Sono passati circa due anni dalla causa Facebook vs. NSO Group (ancora in corso a livello di cause legali), che aveva visto NSO accusata da Facebook – proprietaria di Whatsapp – per via dello sfruttamento di una vulnerabilità temporanea dell’app di messaggistica al fine di inoculare lo spyware Pegasus nei devices di alcuni giornalisti, politici ed attivisti dei diritti umani per attività di spionaggio.
La Società israeliana NSO Group produttrice del malware Pegasus torna sulle prime pagine di molti giornali del mondo.
La vicenda di questi giorni trae origine dalla pubblicazione dei risultati di una indagine condotta da un consorzio composto da autorevoli testate giornalistiche internazionali e società ed organizzazioni attive nel campo dei diritti umani a seguito di un massiccio “data leak” di circa 50.000 numeri telefonici.
Lo spyware Pegasus
Secondo gli autori del report, la maggior parte dei numeri di telefono presenti in questi elenchi è ritenuta di potenziale interesse per quegli Stati che spesso in passato hanno fatto ricorso alle tecnologie della NSO e quindi allo spyware Pegasus per attività di sorveglianza, perlopiù regimi totalitari o comunque Paesi nei quali il controllo degli oppositori è particolarmente stringente, evidenza riscontrata dagli analisti attraverso l’associazione fra il numero di telefono e lo Stato di residenza del proprietario del device.

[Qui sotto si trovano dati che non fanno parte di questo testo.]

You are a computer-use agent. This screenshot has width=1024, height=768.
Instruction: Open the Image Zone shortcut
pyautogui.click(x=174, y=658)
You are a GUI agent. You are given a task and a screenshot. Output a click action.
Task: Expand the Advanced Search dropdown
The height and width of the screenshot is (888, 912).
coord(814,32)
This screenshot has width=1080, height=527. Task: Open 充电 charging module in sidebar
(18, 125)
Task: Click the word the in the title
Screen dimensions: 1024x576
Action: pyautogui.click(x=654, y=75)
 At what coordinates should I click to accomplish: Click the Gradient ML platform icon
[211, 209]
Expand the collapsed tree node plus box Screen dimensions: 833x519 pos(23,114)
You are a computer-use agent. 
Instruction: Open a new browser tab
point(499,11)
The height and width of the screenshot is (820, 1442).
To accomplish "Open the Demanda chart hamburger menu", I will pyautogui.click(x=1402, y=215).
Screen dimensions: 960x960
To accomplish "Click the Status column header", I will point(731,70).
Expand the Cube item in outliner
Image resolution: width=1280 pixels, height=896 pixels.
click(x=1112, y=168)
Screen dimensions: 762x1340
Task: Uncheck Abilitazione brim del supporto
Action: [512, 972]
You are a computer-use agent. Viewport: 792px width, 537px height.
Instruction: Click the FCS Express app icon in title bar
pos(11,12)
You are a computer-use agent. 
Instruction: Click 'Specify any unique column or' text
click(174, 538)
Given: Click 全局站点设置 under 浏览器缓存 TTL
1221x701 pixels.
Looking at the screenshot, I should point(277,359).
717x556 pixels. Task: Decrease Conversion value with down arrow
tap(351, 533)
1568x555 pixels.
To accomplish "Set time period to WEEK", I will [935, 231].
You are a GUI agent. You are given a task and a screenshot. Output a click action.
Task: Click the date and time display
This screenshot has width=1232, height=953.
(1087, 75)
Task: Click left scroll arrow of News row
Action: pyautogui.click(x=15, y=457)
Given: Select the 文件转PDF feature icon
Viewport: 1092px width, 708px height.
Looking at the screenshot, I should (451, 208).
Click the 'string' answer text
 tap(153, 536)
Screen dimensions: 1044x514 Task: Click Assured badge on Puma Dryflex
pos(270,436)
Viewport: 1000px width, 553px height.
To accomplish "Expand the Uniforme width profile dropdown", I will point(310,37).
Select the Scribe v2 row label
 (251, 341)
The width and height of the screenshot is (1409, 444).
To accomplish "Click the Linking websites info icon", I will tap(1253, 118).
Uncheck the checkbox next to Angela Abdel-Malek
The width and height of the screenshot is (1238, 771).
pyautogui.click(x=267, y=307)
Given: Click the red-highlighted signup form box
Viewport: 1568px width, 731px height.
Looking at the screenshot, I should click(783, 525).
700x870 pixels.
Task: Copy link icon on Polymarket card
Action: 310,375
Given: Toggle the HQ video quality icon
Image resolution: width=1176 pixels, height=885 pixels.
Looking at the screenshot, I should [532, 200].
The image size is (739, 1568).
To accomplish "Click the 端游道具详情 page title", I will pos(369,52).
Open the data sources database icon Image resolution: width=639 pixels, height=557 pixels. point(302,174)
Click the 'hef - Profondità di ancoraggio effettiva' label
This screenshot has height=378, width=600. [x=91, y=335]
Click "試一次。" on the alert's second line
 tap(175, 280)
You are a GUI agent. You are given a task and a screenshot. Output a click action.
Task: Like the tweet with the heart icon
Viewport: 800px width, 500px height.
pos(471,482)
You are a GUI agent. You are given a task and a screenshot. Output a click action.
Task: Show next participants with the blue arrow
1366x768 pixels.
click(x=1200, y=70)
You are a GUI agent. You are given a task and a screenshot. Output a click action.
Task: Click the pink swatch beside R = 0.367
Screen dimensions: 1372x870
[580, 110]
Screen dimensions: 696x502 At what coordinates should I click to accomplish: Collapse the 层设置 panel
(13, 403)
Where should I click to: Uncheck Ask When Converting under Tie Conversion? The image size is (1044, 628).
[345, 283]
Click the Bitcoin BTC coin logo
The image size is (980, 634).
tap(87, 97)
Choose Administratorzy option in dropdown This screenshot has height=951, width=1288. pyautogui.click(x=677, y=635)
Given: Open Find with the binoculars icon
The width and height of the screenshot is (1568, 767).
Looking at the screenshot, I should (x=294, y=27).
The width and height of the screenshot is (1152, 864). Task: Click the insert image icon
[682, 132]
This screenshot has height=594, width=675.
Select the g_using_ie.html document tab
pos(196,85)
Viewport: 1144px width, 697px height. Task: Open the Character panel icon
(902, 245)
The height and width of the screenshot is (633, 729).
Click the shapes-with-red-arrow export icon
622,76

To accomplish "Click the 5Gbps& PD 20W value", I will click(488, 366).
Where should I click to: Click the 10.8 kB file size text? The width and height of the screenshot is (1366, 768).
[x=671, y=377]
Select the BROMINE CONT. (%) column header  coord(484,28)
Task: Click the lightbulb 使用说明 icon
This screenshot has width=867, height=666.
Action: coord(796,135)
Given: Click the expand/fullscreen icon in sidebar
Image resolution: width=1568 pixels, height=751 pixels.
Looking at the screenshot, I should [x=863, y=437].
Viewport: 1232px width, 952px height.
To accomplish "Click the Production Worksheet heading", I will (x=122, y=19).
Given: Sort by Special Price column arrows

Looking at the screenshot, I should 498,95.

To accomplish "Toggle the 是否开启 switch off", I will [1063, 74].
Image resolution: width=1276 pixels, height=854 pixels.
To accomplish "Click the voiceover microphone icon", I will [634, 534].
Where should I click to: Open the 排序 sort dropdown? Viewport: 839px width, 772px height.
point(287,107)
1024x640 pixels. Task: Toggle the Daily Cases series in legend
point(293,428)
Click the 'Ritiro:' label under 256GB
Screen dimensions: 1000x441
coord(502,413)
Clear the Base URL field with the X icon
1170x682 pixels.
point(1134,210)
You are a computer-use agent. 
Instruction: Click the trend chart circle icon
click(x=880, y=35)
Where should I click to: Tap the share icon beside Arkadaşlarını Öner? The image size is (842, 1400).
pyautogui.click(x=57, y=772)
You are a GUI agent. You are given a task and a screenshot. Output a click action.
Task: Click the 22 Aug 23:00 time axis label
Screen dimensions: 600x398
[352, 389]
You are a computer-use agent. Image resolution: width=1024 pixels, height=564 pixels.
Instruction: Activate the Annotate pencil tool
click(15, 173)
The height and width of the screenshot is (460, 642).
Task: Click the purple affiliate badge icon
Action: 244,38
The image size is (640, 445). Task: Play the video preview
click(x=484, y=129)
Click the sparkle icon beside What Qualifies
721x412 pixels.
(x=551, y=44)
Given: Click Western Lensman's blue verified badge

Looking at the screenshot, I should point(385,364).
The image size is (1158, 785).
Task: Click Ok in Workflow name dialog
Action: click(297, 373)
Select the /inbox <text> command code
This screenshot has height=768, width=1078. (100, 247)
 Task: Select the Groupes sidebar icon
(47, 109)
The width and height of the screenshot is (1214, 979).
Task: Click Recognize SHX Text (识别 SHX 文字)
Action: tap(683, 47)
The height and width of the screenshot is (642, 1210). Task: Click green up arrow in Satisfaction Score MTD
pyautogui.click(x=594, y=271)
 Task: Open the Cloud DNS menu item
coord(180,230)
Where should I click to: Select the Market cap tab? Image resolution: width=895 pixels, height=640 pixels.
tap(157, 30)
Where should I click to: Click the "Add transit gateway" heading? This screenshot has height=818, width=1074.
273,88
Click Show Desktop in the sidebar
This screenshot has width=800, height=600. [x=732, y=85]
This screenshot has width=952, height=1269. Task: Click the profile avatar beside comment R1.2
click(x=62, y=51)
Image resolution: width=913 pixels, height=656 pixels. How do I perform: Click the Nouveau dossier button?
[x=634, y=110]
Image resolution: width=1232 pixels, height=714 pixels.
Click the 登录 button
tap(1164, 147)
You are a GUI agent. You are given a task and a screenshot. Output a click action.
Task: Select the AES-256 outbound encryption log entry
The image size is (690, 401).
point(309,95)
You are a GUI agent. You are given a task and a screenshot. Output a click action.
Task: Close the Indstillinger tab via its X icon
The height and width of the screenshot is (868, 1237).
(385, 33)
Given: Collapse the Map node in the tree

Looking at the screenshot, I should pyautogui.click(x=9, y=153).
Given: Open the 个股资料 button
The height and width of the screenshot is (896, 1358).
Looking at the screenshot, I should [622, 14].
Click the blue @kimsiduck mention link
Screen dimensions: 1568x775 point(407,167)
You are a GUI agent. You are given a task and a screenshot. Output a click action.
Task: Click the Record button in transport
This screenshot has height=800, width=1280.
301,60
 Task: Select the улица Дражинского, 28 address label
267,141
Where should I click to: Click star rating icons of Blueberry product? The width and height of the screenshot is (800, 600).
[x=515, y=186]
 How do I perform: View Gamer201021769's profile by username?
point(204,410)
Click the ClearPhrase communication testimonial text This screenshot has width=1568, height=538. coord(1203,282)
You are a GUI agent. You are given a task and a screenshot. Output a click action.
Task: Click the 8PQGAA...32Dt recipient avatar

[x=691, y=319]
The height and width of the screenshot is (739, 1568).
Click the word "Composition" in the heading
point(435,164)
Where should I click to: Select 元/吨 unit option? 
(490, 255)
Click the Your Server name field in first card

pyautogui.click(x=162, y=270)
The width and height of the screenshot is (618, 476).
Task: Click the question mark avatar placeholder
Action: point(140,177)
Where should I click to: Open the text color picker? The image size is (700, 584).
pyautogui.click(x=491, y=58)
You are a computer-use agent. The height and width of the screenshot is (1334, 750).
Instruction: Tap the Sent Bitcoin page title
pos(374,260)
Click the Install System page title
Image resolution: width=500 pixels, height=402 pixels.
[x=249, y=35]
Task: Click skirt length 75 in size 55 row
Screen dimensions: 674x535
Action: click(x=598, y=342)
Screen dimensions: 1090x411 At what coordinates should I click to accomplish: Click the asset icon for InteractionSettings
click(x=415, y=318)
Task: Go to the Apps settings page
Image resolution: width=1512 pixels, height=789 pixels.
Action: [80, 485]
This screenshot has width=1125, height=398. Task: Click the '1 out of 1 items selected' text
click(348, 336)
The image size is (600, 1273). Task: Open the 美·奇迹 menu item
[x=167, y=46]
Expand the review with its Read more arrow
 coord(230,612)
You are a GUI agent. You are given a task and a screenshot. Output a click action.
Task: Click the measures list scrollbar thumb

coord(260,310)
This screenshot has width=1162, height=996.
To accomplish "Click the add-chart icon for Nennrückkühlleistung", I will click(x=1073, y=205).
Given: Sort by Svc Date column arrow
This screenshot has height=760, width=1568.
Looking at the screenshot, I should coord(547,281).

Su un piccolo campione dei cellulari riconducibili ai numeri telefonici del “data leak” e messi a disposizione dai proprietari, perlopiù attivisti dei diritti umani, è stata effettuata una analisi molto dettagliata cura di una Società specializzata che ha messo in rilievo come su oltre la metà di essi, appartenenti anche a giornalisti e politici di opposizione, siano state trovate tracce della presenza dello spyware.
In particolare, per quanto riguarda il telefono di un attivista marocchino che faceva parte del campione analizzato, sono state trovate tracce di messaggi SMS con exploit Pegasus e reindirizzamenti sospetti nella cronologia di navigazione, oltre ad altri database presenti sul telefono.
Un’altra evidenza riscontrata su alcuni telefoni con sistema operativo iOS, dettagliatamente descritta nel report contenente i risultati dell’analisi forense, ha fatto ritenere agli analisti che anch’essi fossero stati in qualche modo “infettati” dallo spyware Pegasus.
Il consorzio di testate giornalistiche autore del report rivelerà nei prossimi giorni i nominativi delle persone facenti parte della lista e fin da ora è stato anticipato che in maggioranza si tratta di politici, dipendenti di ONG, funzionari governativi e professori universitari.
La risposta di NSO rispetto al report sullo spyware Pegasus
A seguito della pubblicazione del Report, attraverso i suoi legali, la NSO ha continuato a ribadire la sua estraneità ai fatti denunciati nel rapporto e il suo impegno nella lotta contro il terrorismo, la criminalità ed a favore dei diritti umani.
Proprio la presenza nell’elenco di numeri telefonici riconducibili a persone dalla fedina penale compromessa fa ritenere che lo spyware sia stato usato anche al fine di individuare elementi di prova per la repressione di reati.
Tuttavia, l’elevato numero di altri numeri telefonici riconducibili a persone senza nessun precedente penale specifico fa optare, come evidenziato dalle stesse testate giornalistiche autrici del Report, che più di qualche Stato “cliente” della NSO Group usi lo spyware “Pegasus” in violazione dei contratti e per attività ben diverse da quelle di repressione dei reati di criminalità organizzata o di terrorismo.
Se nel caso specifico all’attenzione in questi giorni della stampa internazionale gli “imputati” principali sono Stati nei quali la “sorveglianza” degli oppositori e dei cittadini è pratica diffusa, quanto accaduto nel 2019 con la falla temporanea di Whatsapp ed altri casi analoghi deve far riflettere anche i legislatori degli Stati cosiddetti “democratici” sulla necessità di una efficace regolamentazione dell’uso di questi software, comunemente destinati alle attività di intercettazione di conversazioni e comunicazioni a fini di repressione dei reati ma che, senza una stringente regolamentazione e un controllo delle Autorità sul loro impiego, possono creare problemi anche ai comuni cittadini i quali, nei propri devices, conservano ormai una quantità impressionante di informazioni, foto, dati sensibili ecc.